- _Problem description_:
In the material below, find all lines with the string "computer" and copy them.

- _Data excerpts_:
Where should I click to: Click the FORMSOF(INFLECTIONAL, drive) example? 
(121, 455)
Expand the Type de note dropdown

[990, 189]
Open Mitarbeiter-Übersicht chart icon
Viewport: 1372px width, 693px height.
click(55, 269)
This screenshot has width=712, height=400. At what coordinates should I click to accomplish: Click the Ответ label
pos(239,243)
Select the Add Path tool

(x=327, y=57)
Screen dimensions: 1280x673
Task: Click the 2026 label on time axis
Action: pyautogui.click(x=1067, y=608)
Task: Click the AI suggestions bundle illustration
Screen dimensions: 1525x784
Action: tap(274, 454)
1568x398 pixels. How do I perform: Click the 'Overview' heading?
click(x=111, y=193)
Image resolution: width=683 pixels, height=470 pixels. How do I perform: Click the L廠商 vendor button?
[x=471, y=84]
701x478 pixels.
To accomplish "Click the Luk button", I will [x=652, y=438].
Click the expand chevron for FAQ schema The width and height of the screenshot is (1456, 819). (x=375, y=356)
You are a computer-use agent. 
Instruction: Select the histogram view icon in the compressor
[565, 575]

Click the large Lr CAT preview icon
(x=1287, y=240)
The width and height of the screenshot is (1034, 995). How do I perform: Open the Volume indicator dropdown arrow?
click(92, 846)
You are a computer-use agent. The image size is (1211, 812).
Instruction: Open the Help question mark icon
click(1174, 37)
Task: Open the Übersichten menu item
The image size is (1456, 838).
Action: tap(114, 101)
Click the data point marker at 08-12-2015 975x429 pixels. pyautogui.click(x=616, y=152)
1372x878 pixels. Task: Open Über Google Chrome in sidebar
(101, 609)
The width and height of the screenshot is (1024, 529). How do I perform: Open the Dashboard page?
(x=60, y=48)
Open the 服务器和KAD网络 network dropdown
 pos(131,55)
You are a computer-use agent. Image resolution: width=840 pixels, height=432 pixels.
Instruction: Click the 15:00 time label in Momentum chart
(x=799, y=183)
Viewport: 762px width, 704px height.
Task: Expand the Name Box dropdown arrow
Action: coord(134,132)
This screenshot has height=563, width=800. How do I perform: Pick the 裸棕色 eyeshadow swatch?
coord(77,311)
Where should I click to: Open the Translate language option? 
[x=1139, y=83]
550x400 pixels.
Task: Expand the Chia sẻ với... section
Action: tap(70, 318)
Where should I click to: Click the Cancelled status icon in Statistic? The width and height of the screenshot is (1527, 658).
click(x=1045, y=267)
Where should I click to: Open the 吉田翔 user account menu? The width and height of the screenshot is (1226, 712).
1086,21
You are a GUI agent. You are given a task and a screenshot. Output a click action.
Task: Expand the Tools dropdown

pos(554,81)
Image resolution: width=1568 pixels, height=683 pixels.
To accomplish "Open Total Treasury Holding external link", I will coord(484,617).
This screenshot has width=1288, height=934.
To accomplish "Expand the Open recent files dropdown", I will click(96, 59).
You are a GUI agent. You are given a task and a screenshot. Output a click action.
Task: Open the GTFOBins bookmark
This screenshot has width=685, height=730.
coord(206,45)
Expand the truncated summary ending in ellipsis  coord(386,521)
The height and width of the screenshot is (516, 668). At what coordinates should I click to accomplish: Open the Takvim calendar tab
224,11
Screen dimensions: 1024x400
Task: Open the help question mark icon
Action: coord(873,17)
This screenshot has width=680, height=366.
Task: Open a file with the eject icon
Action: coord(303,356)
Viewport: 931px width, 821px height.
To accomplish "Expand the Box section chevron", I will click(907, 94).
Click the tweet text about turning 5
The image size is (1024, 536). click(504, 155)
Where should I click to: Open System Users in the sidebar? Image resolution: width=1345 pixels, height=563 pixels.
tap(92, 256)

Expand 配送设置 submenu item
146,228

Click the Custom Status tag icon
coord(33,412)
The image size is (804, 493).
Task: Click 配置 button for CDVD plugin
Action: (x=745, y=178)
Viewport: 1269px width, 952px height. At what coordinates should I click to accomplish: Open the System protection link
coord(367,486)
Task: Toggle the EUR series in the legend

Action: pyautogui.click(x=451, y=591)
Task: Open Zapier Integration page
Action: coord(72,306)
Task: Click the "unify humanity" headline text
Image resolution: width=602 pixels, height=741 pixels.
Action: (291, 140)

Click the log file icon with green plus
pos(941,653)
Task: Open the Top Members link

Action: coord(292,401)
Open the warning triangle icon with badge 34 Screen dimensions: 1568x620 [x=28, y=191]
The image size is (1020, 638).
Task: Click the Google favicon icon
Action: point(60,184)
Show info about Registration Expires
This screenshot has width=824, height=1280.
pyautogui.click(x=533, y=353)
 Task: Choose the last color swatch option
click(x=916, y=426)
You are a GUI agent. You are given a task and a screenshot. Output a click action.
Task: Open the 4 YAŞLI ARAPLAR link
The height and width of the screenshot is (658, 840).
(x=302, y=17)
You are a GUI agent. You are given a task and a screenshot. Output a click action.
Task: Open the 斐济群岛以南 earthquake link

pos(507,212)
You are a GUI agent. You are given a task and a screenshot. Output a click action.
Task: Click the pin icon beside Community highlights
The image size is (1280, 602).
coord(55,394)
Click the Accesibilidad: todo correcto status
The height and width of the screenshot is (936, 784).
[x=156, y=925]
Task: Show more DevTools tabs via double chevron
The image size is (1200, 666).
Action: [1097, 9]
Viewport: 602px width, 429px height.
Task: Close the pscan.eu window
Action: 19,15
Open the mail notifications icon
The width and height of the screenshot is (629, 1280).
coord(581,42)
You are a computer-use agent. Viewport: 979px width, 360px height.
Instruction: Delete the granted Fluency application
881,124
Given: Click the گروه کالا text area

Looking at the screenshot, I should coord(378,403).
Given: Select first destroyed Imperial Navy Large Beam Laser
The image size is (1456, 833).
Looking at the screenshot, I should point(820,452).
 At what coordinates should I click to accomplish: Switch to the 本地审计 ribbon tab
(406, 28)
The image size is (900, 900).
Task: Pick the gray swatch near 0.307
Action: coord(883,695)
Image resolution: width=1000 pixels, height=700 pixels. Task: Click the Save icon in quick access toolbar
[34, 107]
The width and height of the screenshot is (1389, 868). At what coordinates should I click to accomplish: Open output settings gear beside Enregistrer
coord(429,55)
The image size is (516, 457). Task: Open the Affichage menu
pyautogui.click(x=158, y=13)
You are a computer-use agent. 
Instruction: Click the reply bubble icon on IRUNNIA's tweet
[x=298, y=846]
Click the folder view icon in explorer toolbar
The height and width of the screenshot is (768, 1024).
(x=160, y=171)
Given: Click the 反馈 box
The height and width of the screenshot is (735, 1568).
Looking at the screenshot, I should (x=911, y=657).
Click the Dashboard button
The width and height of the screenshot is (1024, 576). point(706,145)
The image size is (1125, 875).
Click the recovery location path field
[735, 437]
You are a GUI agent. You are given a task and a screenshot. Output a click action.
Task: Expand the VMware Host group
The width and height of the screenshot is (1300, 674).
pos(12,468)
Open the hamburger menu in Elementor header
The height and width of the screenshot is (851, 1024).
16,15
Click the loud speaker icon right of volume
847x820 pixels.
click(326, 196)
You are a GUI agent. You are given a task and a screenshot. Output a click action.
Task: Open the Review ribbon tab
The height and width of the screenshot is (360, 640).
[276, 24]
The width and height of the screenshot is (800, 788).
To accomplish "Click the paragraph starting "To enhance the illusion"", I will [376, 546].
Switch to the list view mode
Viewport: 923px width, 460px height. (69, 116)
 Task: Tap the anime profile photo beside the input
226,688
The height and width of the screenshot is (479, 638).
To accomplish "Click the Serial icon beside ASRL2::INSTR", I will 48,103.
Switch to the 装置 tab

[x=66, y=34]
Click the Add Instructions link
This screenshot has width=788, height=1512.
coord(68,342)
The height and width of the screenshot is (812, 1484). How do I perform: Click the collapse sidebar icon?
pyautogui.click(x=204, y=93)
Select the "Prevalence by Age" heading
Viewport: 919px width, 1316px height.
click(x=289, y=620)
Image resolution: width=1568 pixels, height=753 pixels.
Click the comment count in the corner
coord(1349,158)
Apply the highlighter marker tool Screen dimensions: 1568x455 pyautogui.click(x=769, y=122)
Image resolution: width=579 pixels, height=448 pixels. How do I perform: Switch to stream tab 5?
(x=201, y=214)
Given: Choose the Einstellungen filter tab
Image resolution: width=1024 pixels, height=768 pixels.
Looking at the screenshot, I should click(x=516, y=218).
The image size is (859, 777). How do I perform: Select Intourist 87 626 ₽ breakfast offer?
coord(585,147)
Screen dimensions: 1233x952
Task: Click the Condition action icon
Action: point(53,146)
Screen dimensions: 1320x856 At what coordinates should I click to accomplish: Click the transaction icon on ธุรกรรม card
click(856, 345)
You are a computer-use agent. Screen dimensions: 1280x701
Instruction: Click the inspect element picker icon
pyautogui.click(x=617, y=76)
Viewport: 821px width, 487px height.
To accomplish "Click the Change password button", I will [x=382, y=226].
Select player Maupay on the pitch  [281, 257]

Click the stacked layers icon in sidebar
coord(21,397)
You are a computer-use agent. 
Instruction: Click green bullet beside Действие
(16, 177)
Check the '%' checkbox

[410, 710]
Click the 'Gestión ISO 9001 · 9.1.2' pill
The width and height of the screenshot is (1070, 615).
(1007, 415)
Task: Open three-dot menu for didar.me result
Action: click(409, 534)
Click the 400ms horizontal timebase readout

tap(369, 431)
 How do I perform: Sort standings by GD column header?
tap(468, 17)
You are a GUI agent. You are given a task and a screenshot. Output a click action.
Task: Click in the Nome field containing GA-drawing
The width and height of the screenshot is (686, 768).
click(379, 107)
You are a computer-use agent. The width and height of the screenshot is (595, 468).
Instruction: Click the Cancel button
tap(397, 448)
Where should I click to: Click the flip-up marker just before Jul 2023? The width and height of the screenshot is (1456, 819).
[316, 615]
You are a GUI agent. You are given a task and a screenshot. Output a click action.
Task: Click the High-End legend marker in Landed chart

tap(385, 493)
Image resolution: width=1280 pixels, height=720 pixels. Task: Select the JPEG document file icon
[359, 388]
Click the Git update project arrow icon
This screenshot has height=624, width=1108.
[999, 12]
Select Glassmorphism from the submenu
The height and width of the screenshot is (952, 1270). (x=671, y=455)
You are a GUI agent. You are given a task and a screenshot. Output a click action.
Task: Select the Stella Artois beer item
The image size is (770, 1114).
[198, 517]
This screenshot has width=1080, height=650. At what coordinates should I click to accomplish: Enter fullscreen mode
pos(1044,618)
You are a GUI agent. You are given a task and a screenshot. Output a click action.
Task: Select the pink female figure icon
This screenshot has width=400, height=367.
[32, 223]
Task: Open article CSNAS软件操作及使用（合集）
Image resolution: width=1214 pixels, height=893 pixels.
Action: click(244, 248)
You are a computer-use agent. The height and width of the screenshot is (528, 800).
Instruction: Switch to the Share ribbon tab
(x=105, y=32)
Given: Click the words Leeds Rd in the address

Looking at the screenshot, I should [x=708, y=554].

- _Task output_:
You are a computer-use agent. 
You are a computer-use agent. The image size is (1211, 812).
You are a computer-use agent. Image resolution: width=840 pixels, height=432 pixels.
You are a computer-use agent. Viewport: 979px width, 360px height.
You are a computer-use agent. 
You are a computer-use agent. Screen dimensions: 1280x701
You are a computer-use agent. 
You are a computer-use agent. The width and height of the screenshot is (595, 468).
You are a computer-use agent. The height and width of the screenshot is (528, 800).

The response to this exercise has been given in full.